During the first six months of the uprising, the inhabitants of Syria's two largest cities, Damascus and Aleppo, remained largely uninvolved in the anti-government protests. The two cities' central squares have seen rallies of thousands of pro-Assad protestors marching in support of the Assad government, organized by the Ba'ath party.
On 3 June, about 30,000 protestors marched in Jisr ash-Shughur. Security forces dispersed the crowd with tear gas and by firing into the air. On 4 July 2011, Syrian Arab Army launched a military incursion into the city of Jishr al-Shugour, killing hundreds of civilians. The people of the city attempted to stave off the invasion by forming human shields. When Ba'athist commanding officers issued orders to shoot at the demonstrators, hundreds of soldiers refused to obey and defected from the military. As the Syrian military lost control of the situation, Assad government sent helicopters to fire at the defecting soldiers and the crowds of demonstrators. The assault on the city lasted until 12 June 2011.

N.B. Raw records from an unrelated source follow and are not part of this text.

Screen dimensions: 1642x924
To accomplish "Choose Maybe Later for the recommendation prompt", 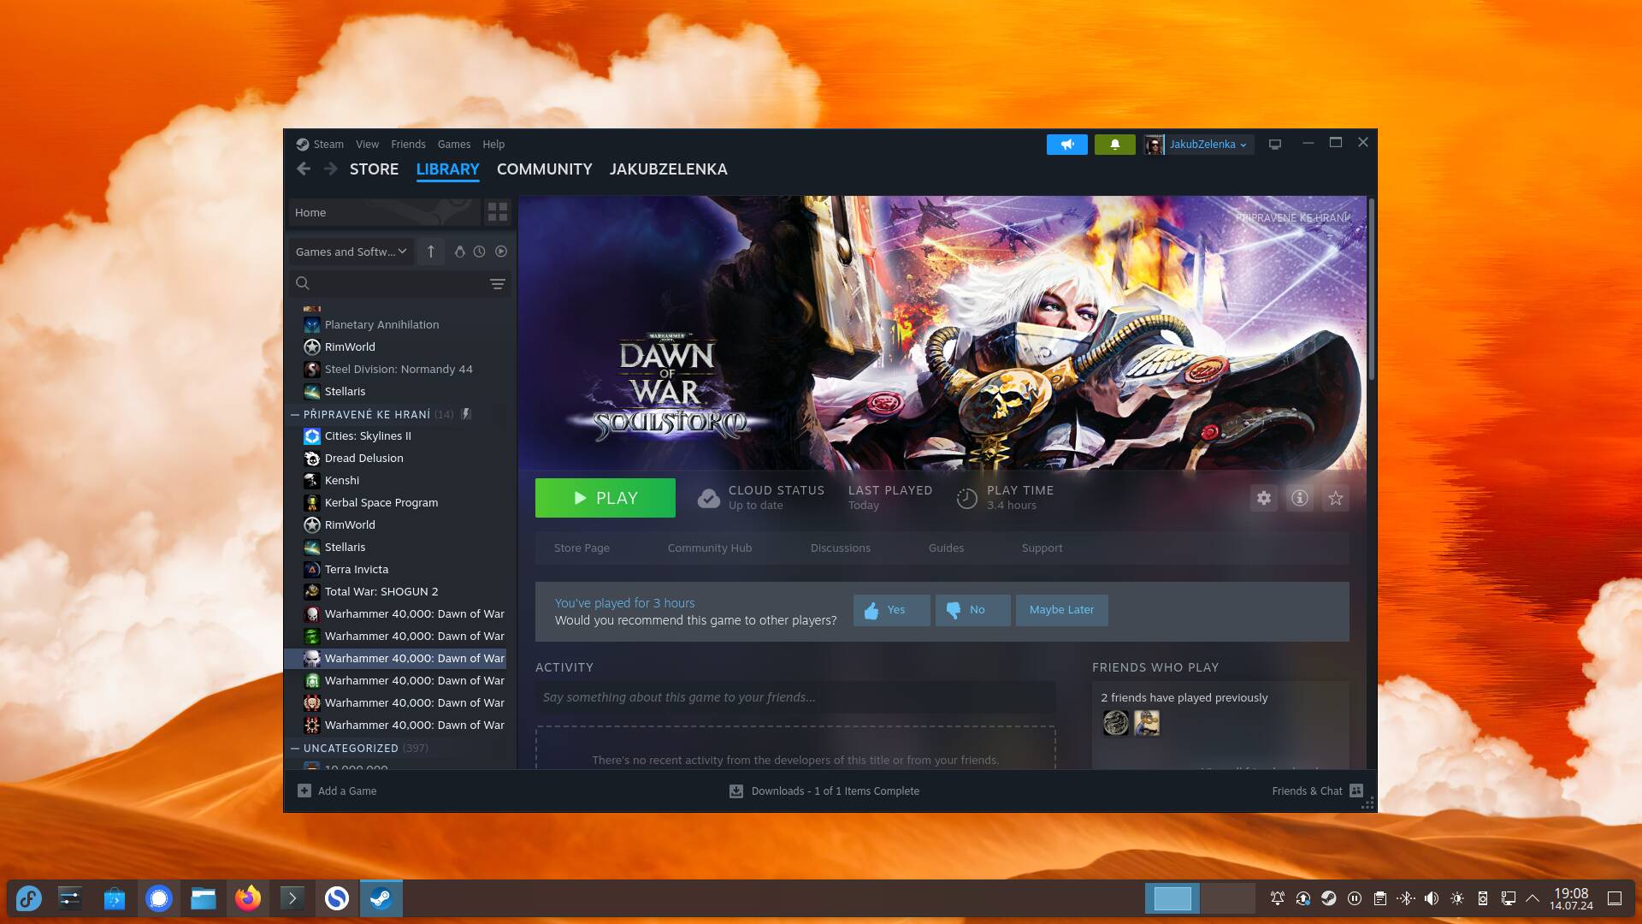I will (1061, 610).
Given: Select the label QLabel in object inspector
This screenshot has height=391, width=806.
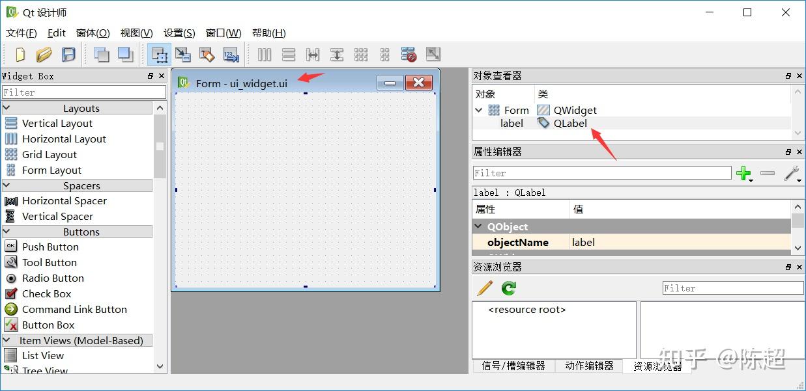Looking at the screenshot, I should (512, 123).
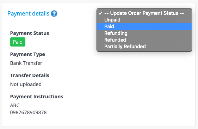
Task: Click the blue question mark help icon
Action: pos(54,13)
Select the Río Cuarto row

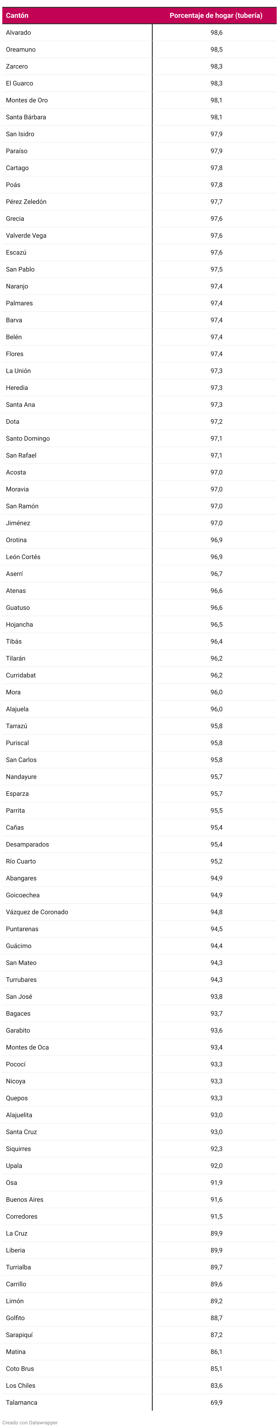click(x=139, y=861)
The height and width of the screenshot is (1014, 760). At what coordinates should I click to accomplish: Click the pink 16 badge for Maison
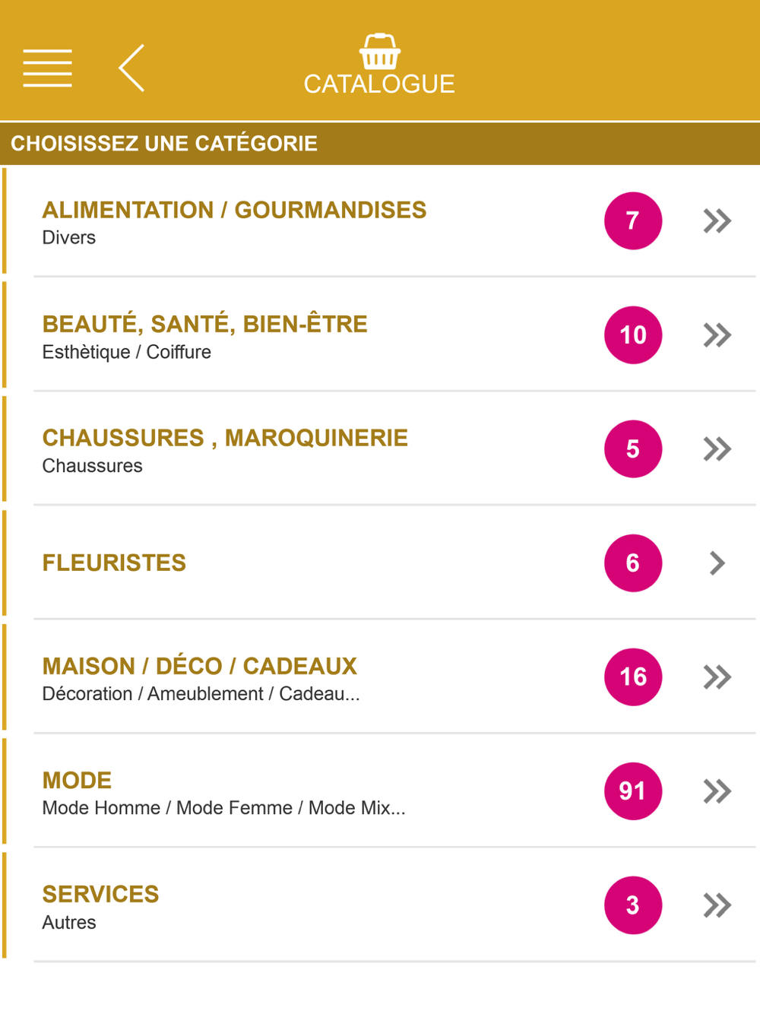[633, 677]
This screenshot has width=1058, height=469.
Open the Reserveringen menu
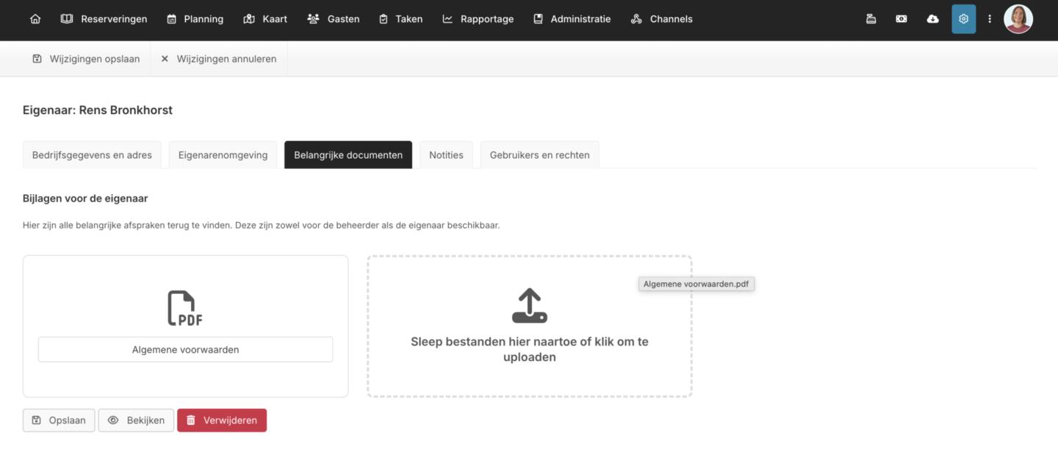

On 11 July 2011, several Ba'athist cadres besieged and vandalized American and French embassies in Damascus, while chanting pro-Assad slogans "We will die for you, Bashar". On 31 July, a nationwide crackdown, known as the "Ramadan Massacre", launched by Syrian military forces in towns, cities and villages across the country resulted in the killings of at least 142 people and hundreds of injuries. At least 95 civilians were slaughtered in the city of Hama, after Ba'athist military forces shot at crowds of residents and bombed the streets of the city with tanks and heavy weaponry. Some besieged cities and towns fell into famine-like conditions. Al-Balad neighbourhood in Daraa, which had been under a brutal siege by Syrian Arab Armed Forces since late March, was described by the Le Monde newspaper as a "ghetto of death". British foreign secretary William Hague condemned Bashar al-Assad for unleashing indiscriminate violence in Hama, and the German government threatened to impose additional sanctions against the Assad government.
Throughout August, Syrian forces stormed major urban centers and outlying regions, and continued to attack protestors. On 14 August, the Siege of Latakia continued as the Syrian Arab Navy became involved in the military crackdown for the first time. Gunboats fired heavy machine guns at waterfront districts in Latakia, as ground troops and security agents backed by armor stormed several neighborhoods. On 23 August, Syrian opposition factions and various dissidents formed a coalition of anti-Assad groups known as the Syrian National Council.
The Eid ul-Fitr celebrations, started in near the end of August, were suppressed by Assad government after Ba'athist military forces fired on large demonstrations in Homs, Daraa, and the suburbs of Damascus.